• Work to be completed: Could you reproduce, from the records below, everything from the line with "The height and width of the screenshot is (680, 680)." down to the line with "Task: Click the join requests people icon", keeping both of those lines and changing nothing?

• Extracted information:
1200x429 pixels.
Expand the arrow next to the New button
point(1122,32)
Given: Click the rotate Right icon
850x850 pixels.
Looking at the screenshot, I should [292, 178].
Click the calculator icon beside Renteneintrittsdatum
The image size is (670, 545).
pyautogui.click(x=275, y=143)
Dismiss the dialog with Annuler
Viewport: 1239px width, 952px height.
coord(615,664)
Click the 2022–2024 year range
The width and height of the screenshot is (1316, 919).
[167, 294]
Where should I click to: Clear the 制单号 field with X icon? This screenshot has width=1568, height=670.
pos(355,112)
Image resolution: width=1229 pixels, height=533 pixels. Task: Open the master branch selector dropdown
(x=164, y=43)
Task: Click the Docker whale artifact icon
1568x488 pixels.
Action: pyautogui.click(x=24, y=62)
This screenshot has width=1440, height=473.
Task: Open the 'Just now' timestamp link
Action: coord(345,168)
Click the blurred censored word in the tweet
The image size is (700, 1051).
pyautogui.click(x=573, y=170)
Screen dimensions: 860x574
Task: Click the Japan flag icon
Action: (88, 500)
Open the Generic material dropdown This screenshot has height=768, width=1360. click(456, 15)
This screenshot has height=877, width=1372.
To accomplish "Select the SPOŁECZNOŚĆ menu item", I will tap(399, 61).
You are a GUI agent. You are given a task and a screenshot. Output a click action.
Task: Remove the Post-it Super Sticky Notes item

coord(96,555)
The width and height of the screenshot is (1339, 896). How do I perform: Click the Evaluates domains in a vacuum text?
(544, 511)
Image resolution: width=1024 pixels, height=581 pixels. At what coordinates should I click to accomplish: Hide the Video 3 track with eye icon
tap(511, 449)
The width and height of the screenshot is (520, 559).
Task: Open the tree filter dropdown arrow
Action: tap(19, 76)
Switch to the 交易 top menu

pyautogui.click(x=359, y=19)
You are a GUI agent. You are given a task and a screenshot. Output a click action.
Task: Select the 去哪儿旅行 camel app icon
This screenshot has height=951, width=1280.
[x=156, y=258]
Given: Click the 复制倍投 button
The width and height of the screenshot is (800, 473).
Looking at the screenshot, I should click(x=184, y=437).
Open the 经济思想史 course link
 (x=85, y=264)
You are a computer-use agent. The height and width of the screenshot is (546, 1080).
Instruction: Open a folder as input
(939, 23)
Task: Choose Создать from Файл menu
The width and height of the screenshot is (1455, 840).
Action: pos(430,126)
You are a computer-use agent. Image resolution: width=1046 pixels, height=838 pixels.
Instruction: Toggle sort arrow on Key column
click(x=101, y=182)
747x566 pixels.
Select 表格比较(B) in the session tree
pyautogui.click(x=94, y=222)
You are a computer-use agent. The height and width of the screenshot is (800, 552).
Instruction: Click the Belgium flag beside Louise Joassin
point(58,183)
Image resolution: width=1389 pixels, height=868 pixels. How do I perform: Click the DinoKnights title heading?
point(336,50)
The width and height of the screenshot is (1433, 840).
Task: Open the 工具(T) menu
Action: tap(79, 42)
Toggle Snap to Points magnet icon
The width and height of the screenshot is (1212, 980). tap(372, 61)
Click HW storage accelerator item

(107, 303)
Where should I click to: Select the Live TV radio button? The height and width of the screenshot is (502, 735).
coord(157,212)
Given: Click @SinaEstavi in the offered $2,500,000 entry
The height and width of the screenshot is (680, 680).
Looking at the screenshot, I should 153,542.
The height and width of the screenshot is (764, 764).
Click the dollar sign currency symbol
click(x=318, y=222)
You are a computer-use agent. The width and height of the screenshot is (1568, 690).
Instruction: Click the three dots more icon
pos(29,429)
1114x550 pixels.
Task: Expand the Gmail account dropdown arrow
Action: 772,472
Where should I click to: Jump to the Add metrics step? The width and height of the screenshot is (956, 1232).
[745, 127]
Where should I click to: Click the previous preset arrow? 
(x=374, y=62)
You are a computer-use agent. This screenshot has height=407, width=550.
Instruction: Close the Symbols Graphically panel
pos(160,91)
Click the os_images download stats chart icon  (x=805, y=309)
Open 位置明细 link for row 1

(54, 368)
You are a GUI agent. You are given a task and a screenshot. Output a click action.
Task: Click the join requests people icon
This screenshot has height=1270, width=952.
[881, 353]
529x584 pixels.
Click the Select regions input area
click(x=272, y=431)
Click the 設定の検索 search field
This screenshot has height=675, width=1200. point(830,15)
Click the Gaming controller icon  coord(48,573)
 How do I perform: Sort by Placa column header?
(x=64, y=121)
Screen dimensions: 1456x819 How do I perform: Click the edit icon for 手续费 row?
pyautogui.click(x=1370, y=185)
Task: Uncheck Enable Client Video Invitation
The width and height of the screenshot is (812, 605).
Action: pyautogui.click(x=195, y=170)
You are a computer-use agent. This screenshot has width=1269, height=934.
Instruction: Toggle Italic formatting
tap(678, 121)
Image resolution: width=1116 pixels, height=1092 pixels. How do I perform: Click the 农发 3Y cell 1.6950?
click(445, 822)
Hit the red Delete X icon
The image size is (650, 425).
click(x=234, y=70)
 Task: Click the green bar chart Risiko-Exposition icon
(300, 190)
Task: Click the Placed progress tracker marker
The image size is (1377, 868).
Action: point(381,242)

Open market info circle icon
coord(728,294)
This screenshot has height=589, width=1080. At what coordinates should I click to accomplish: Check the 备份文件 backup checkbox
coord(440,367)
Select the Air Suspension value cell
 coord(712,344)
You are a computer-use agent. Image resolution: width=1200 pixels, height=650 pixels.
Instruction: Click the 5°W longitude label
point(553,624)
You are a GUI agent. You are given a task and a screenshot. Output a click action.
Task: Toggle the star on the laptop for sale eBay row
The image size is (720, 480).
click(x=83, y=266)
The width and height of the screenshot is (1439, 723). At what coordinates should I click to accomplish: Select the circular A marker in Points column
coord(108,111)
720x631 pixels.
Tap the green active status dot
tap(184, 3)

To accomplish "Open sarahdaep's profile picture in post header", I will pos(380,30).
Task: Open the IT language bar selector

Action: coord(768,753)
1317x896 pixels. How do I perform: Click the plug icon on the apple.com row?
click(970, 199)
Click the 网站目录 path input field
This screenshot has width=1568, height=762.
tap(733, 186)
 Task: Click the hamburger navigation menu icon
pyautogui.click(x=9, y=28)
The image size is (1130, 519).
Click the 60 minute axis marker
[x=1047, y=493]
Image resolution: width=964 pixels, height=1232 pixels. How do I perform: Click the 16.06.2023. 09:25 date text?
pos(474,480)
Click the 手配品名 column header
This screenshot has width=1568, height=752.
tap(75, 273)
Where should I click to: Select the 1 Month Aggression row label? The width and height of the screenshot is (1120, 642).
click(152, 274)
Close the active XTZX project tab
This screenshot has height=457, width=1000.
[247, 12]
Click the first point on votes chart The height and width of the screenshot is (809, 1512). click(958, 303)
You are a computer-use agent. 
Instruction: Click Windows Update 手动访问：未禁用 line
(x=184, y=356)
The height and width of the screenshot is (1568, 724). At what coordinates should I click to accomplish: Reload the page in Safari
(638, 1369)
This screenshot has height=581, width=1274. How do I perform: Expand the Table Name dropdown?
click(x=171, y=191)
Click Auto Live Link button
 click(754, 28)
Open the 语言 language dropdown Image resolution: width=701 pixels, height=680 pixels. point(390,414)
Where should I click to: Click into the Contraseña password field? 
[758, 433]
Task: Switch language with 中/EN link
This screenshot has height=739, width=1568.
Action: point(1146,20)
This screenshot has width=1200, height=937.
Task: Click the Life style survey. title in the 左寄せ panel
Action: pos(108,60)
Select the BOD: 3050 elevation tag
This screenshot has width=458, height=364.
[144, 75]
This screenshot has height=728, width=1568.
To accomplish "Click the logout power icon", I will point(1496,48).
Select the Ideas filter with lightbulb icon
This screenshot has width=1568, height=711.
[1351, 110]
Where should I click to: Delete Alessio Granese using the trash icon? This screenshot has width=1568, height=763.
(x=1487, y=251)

• Exercise response:
The height and width of the screenshot is (680, 680).
Looking at the screenshot, I should 153,542.
The height and width of the screenshot is (764, 764).
Click the dollar sign currency symbol
click(x=318, y=222)
You are a computer-use agent. The width and height of the screenshot is (1568, 690).
Instruction: Click the three dots more icon
pos(29,429)
1114x550 pixels.
Task: Expand the Gmail account dropdown arrow
Action: 772,472
Where should I click to: Jump to the Add metrics step? The width and height of the screenshot is (956, 1232).
[745, 127]
Where should I click to: Click the previous preset arrow? 
(x=374, y=62)
You are a computer-use agent. This screenshot has height=407, width=550.
Instruction: Close the Symbols Graphically panel
pos(160,91)
Click the os_images download stats chart icon  (x=805, y=309)
Open 位置明细 link for row 1

(54, 368)
You are a GUI agent. You are given a task and a screenshot. Output a click action.
Task: Click the join requests people icon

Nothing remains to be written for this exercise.